Question

If $$f(x)=x+\sin (x)$$, which of the following will calculate the derivative of $$f(x)$$.（ ）
A. $$\dfrac {[x+\sin (x)+\Delta x]-[x+\sin (x)]}{\Delta x}$$
B. $$\lim\limits _{\Delta x\to0}\dfrac{[(x+\Delta x)+\sin (x+\Delta x)]-[x+\sin (x)]}{\Delta x}$$
C. $$\dfrac{[(x+\Delta x)+\sin (x+\Delta x)]-[x+\sin (x)]}{\Delta x}$$
D. $$\lim\limits _{\Delta x\to 0}\dfrac {[x+\sin (x)+\Delta x]-[x+\sin (x)]}{\Delta x}$$
E. None of these

Answer

**step1** Understanding the Goal

The goal of this problem is to identify the correct mathematical expression that represents the derivative of the given function $$f(x) = x + \sin(x)$$. This requires knowledge of the definition of a derivative in calculus.

**step2** Recalling the Definition of a Derivative

In mathematics, the derivative of a function $$f(x)$$, denoted as $$f'(x)$$, is defined using the concept of a limit. The formal definition is:
$$f'(x) = \lim_{\Delta x \to 0} \frac{f(x+\Delta x) - f(x)}{\Delta x}$$
Here, $$\Delta x$$ represents a small change in the input variable $$x$$. The limit as $$\Delta x$$ approaches zero means we are calculating the instantaneous rate of change of the function at a specific point $$x$$.

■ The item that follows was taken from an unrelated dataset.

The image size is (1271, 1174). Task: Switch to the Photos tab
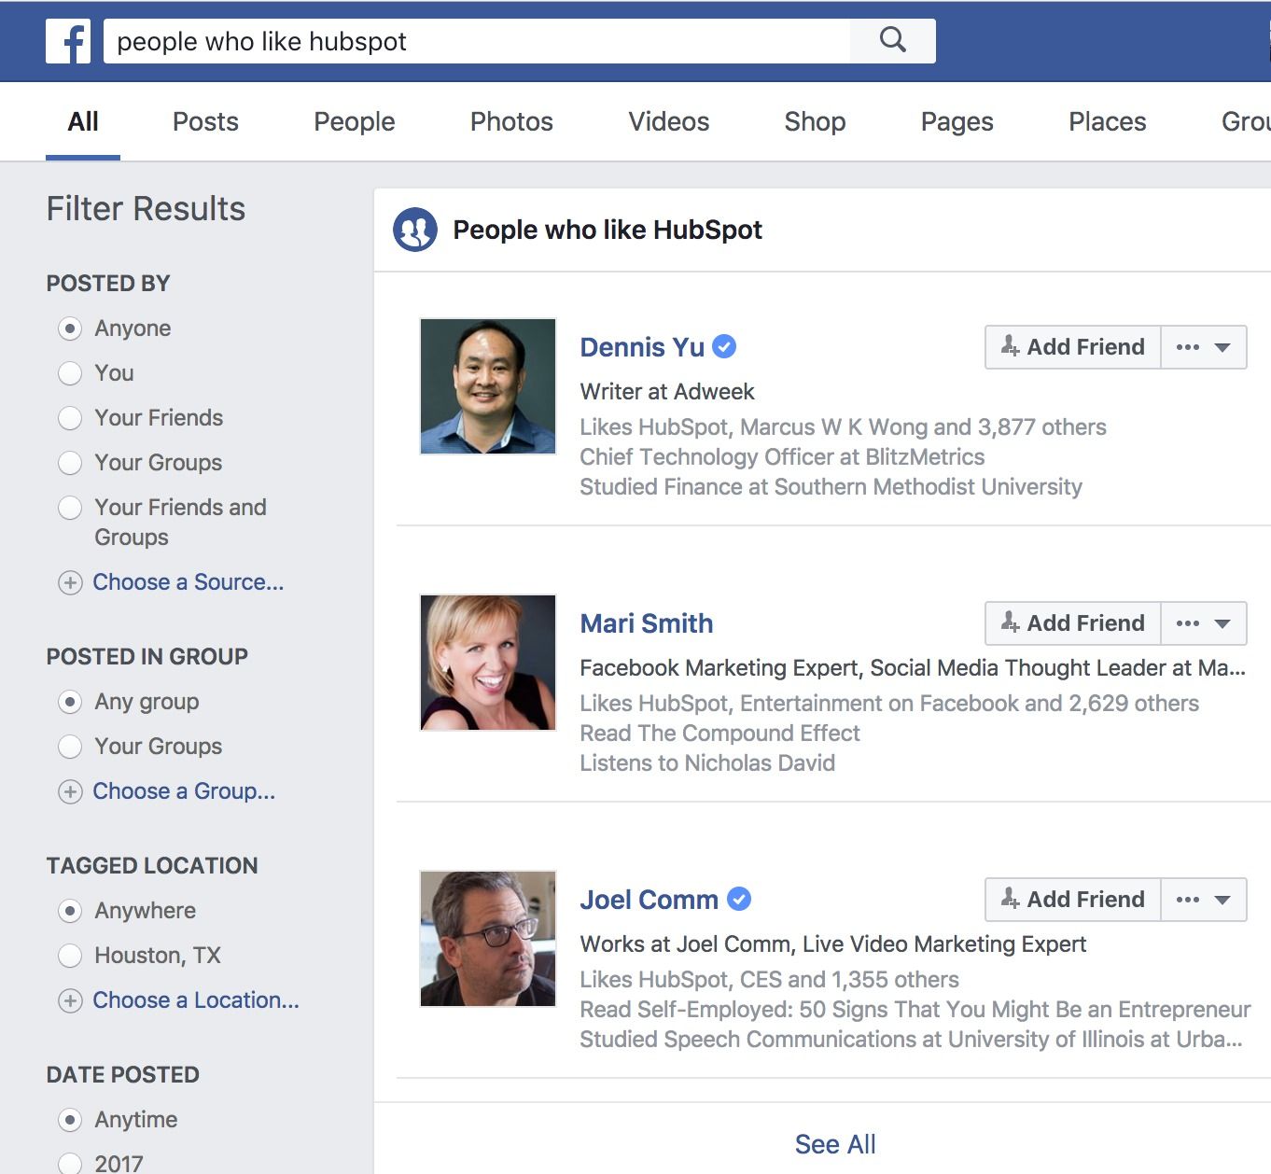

Question1.step3 (Identifying $$f(x)$$ and $$f(x+\Delta x)$$)

We are given the function $$f(x) = x + \sin(x)$$.
To apply the definition of the derivative, we need to determine the expression for $$f(x+\Delta x)$$.
To find $$f(x+\Delta x)$$, we replace every instance of $$x$$ in the function's definition with $$(x+\Delta x)$$.
So, substituting $$(x+\Delta x)$$ into $$f(x)$$:
$$f(x+\Delta x) = (x+\Delta x) + \sin(x+\Delta x)$$

**step4** Constructing the Numerator of the Difference Quotient

Next, we form the numerator of the difference quotient, which is $$f(x+\Delta x) - f(x)$$.
Using the expressions from Step 3:
$$f(x+\Delta x) - f(x) = [(x+\Delta x) + \sin(x+\Delta x)] - [x + \sin(x)]$$

**step5** Forming the Difference Quotient and Applying the Limit

Now, we construct the full difference quotient by dividing the expression from Step 4 by $$\Delta x$$:
$$\frac{f(x+\Delta x) - f(x)}{\Delta x} = \frac{[(x+\Delta x) + \sin(x+\Delta x)] - [x + \sin(x)]}{\Delta x}$$
Finally, to get the derivative $$f'(x)$$, we apply the limit as $$\Delta x$$ approaches zero to this difference quotient:
$$f'(x) = \lim_{\Delta x \to 0} \frac{[(x+\Delta x) + \sin(x+\Delta x)] - [x + \sin(x)]}{\Delta x}$$

**step6** Comparing with Given Options

Let's compare our derived expression for the derivative with the provided options:
A. $$\dfrac {[x+\sin (x)+\Delta x]-[x+\sin (x)]}{\Delta x}$$
This option is incorrect because the term $$f(x+\Delta x)$$ is wrongly represented as $$x+\sin(x)+\Delta x$$. It incorrectly adds $$\Delta x$$ to the entire function, instead of substituting $$(x+\Delta x)$$ for $$x$$.
B. $$\lim\limits _{\Delta x\to0}\dfrac{[(x+\Delta x)+\sin (x+\Delta x)]-[x+\sin (x)]}{\Delta x}$$
This option precisely matches the correct definition of the derivative that we derived in Step 5. It correctly substitutes $$(x+\Delta x)$$ into the function and includes the limit operator.
C. $$\dfrac{[(x+\Delta x)+\sin (x+\Delta x)]-[x+\sin (x)]}{\Delta x}$$
This option represents the difference quotient, but it does not include the limit as $$\Delta x \to 0$$. Without the limit, it is an average rate of change over the interval $$\Delta x$$, not the instantaneous rate of change (derivative).
D. $$\lim\limits _{\Delta x\to 0}\dfrac {[x+\sin (x)+\Delta x]-[x+\sin (x)]}{\Delta x}$$
Similar to option A, this option incorrectly defines $$f(x+\Delta x)$$ and then applies the limit.
Therefore, option B is the correct expression that calculates the derivative of $$f(x) = x + \sin(x)$$.